Looking down the column titled “Trailing Annual Revenue” you find that ATHM, compounding revenue 30% sequentially for thirteen quarters, will have over $2 billion in trailing revenue in the quarter ended June 30, 2002. At that point, assuming no change in the stock price from today's close, you will have a 9.7 times price to sales ratio.

The higher price to sales ratio (namely 18.7 times), however, will be acheived two quarters earlier at the end of 2001.

Now consider this analysis doesn't include any appreciation in the stock's price over the next three year period. So, here is what you have to believe to think this stock is reasonably priced based on today's close.

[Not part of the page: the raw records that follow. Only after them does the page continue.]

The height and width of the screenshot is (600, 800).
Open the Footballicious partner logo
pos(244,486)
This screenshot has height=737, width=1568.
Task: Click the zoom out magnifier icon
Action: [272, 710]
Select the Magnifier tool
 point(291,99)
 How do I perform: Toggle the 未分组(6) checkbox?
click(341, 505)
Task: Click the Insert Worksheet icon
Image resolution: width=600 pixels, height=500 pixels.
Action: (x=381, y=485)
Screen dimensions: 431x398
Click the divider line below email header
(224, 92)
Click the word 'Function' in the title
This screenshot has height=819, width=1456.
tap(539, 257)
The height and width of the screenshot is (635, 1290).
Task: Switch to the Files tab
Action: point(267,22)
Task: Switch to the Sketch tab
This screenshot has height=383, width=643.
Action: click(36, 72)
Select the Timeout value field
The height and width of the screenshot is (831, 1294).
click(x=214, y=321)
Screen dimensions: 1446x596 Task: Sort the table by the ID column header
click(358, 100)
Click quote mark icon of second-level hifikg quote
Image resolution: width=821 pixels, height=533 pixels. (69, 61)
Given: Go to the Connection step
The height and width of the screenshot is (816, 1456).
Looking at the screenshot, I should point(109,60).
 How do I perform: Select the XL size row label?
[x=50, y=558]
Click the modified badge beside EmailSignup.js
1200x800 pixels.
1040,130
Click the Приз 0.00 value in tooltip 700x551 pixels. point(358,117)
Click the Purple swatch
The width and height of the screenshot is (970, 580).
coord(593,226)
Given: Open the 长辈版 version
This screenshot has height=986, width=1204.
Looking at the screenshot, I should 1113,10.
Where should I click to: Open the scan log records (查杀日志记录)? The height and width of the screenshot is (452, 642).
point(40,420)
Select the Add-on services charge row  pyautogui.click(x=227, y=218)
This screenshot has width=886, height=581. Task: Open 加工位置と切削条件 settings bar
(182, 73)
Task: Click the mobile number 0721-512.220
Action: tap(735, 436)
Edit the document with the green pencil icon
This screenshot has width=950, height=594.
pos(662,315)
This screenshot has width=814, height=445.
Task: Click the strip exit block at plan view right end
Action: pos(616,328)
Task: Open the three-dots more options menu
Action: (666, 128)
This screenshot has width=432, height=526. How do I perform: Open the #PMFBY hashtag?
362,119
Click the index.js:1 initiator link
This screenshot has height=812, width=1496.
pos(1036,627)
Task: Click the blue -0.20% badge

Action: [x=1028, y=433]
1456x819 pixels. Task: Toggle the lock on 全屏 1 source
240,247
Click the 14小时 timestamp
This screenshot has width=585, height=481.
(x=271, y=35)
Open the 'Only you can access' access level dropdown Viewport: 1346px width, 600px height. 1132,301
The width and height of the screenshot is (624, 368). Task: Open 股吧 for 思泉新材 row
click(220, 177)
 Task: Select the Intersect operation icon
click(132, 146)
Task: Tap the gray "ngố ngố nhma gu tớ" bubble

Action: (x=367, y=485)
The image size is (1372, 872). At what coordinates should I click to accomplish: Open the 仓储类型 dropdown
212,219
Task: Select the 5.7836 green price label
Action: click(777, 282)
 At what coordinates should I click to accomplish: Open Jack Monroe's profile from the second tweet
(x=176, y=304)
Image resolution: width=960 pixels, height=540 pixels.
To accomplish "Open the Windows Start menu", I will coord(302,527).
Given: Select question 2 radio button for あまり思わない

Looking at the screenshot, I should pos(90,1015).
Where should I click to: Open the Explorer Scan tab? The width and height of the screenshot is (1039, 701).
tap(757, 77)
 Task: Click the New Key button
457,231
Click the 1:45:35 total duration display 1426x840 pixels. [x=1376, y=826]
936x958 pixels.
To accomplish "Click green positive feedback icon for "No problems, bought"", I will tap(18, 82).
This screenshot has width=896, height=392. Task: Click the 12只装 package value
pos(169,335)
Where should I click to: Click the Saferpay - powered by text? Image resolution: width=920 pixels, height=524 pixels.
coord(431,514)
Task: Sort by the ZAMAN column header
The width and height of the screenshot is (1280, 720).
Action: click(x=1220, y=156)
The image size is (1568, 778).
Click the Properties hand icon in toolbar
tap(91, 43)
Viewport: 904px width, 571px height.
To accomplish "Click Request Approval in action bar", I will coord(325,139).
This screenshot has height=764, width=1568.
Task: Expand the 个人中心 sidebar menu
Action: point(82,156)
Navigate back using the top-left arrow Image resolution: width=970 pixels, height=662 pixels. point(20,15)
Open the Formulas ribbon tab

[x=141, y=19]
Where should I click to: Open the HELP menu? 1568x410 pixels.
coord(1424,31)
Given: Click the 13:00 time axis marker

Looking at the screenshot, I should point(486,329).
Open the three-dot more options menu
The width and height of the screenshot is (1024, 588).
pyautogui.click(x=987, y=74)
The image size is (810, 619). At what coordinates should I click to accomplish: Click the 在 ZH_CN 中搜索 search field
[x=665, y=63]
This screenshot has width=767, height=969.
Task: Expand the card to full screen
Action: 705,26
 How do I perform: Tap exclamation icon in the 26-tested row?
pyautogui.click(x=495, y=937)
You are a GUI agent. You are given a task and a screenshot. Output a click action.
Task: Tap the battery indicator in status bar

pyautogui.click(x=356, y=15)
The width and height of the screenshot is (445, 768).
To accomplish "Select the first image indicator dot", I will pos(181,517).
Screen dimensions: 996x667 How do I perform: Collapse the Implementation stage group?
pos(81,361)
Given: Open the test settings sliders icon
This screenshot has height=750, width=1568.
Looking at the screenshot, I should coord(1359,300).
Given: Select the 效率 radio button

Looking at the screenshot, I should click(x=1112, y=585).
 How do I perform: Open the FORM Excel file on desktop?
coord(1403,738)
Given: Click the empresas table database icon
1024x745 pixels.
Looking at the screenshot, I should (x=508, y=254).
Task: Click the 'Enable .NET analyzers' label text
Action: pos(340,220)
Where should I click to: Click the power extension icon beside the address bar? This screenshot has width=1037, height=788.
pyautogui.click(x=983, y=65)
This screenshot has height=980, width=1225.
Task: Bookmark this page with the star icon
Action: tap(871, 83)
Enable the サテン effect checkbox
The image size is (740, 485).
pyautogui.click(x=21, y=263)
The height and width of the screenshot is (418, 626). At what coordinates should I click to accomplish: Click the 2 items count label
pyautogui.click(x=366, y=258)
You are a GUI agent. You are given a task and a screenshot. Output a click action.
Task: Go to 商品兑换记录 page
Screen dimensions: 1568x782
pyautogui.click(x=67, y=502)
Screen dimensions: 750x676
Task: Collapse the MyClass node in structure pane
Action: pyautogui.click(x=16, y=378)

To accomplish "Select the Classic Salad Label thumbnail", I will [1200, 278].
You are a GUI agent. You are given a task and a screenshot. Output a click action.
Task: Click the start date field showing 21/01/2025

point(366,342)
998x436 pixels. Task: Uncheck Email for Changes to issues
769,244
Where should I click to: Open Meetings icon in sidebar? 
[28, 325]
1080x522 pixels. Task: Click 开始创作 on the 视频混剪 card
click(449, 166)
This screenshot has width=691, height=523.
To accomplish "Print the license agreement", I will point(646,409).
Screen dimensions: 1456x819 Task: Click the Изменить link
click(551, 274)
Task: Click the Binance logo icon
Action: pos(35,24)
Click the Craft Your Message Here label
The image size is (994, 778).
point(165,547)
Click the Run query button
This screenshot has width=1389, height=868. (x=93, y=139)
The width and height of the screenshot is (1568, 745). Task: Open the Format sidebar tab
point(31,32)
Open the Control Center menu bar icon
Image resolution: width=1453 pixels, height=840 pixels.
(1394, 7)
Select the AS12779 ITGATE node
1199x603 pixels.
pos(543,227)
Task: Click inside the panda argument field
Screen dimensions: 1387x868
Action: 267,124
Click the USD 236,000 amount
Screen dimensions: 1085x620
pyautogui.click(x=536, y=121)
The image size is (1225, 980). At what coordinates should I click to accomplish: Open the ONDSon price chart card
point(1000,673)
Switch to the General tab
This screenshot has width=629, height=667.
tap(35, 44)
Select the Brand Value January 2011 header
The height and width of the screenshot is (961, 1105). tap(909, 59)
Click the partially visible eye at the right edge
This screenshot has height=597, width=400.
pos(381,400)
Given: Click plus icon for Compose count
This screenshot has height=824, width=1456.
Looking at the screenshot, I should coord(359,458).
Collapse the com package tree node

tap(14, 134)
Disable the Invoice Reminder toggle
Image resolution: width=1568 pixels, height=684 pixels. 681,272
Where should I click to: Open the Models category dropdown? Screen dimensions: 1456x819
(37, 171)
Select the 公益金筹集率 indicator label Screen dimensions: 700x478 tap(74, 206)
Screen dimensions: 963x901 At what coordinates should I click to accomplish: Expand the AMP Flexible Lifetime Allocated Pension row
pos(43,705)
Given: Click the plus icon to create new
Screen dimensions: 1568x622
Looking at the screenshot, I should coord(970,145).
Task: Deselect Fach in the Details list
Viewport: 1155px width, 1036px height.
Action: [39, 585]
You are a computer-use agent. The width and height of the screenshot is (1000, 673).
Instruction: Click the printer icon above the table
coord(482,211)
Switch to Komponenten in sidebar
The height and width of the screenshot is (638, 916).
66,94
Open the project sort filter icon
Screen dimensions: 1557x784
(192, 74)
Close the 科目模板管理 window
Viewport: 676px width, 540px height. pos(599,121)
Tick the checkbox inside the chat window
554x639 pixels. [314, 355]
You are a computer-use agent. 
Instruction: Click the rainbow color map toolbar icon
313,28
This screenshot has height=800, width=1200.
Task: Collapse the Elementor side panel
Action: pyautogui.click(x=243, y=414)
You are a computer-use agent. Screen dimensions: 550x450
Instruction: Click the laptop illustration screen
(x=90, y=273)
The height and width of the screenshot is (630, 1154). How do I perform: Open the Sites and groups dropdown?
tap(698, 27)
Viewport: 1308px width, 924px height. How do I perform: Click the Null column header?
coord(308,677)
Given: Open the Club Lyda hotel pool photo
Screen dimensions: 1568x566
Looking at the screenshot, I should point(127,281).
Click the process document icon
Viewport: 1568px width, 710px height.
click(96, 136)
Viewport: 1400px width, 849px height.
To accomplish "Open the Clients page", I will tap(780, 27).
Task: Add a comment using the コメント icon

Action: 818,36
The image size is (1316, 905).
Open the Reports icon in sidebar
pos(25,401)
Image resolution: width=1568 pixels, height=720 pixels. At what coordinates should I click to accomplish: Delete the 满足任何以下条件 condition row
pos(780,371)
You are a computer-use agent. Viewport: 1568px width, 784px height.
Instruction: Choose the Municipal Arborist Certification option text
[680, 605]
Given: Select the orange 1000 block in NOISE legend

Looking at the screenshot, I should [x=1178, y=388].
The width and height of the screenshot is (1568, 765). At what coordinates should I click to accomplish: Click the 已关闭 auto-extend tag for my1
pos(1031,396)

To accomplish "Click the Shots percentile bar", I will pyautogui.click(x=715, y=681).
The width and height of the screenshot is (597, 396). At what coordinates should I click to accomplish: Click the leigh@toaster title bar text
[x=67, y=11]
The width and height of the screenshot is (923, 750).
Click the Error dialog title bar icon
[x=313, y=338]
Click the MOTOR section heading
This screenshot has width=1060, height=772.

1. That historical valuation multiples will not reassert themselves in the market over the next 3 plus years or, if they do, that ATHM will grow revenue sequentially at rates faster and longer than any other technology company in history.

2. And that if historical multiples do reassert themselves during the next three years that this company will both grow revenue and warrant multiples comparable to those of Cisco, which by most accounts is in a league by itself.

3. Or that this kind of analysis is irrelevant and that there will always be someone out there willing to pay increasingly higher prices for the stock.

Short-term anything goes, but long-term, you really have to believe that history doesn't apply.